The narrator declares that Vanity Fair is a “Novel without a Hero” (64) but Becky Sharp serves as the protagonist. Unlike other main characters from privilege, she hails from poverty. Orphaned by a painting instructor and French dancer, she realizes early her solitude. Raised with offspring of affluent families, where elite daughters master intricate etiquette and manners of upper-class British society, Becky weaponizes these against her personal Class War, resolved to thrust herself into the elite via willpower alone. Thus, her story traces a tragic rise and fall, battling a society that—in her eyes—has cheated her to favor an unworthy, corrupt, dull upper crust.

Becky employs elite society’s tools to breach it.

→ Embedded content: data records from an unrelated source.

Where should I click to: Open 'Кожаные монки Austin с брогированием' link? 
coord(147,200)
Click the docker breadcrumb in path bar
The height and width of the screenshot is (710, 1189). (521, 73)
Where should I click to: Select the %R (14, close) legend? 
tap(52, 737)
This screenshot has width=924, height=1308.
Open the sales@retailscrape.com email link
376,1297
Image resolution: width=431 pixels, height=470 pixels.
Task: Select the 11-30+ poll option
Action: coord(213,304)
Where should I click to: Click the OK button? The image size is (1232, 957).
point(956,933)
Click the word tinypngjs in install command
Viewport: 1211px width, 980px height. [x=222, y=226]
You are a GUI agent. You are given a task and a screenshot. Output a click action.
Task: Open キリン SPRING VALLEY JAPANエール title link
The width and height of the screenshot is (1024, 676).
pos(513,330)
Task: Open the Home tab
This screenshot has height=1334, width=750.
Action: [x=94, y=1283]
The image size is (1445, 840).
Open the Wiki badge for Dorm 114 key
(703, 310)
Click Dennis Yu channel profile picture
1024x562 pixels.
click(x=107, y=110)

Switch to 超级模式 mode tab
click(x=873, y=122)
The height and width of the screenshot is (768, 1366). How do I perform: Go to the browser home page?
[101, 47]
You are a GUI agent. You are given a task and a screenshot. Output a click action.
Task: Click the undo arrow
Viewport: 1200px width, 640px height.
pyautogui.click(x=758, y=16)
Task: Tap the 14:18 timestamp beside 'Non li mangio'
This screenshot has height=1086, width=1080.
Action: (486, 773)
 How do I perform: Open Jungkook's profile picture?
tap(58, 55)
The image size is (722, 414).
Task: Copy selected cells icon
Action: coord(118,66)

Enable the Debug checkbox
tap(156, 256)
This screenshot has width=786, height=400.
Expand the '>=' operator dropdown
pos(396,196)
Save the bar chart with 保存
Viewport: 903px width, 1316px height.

As she notes at Pinkerton’s, many young elite Britons wed young.

Vanity Fair portrays the pleasure-seeking existences of 1800s wealthy English upper classes. Set during the Napoleonic Wars, protagonist Becky Sharp fights her private battle. From humble origins but exposed to the rich and influential, she covets their luxuries and resolves to join their rank. Becky always senses her outsider place among the elite. Still, she climbs into British high society by determination. She weds into wealth, deceives lenders, and beguiles rich men with battlefield grit. Spotting deep injustice, she commits to infiltrating the elite. Rejecting subservience, she does what’s needed to match her old classmates’ wealth and influence.

Amelia Sedley acts as Becky’s thematic foil in class war.

Vanity Fair derives from John Bunyan’s Pilgrim’s Progress. There, the narrator encounters the Fair during pilgrimage. Vanity town (evoking pride sin) holds an endless fair where people chase luxuries and extravagance over morals or depth. Thus, the Fair symbolizes high society’s decadence. Not a literal site or occasion, Vanity Fair is the narrator’s metaphor for Britain’s extravagant, profligate rich idlers. It pervades elite courts, ballrooms, sitting rooms. Governed by etiquette and norms taught young at places like Miss Pinkerton’s, the metaphorical Fair embeds in elites’ minds early. They succumb to decadence, indulging while posing as refined, worthy societal pillars.

“Miss Pinkerton did not understand French; she only directed those who did.”

The novel opens at Miss Pinkerton’s school, instructing Becky and Amelia in polite conduct. Elite etiquette imprints early. Yet the world proves empty and superficial. Decadence, duty, honor ring false, as Becky exposes society’s core void. Miss Pinkerton’s superficial French mirrors society’s; she feigns elite speech solely to enforce control and rank.

“She would have liked to choke old Sedley, but she swallowed her mortification as well as she had the abominable curry before it.”

Post-school, Becky aims for English society’s heights. This demands endurance. Faking delight in spicy food marks her initial sacrifice, smiling through pain as John Sedley enjoys her unease. She bears discomfort to curry favor with the rich.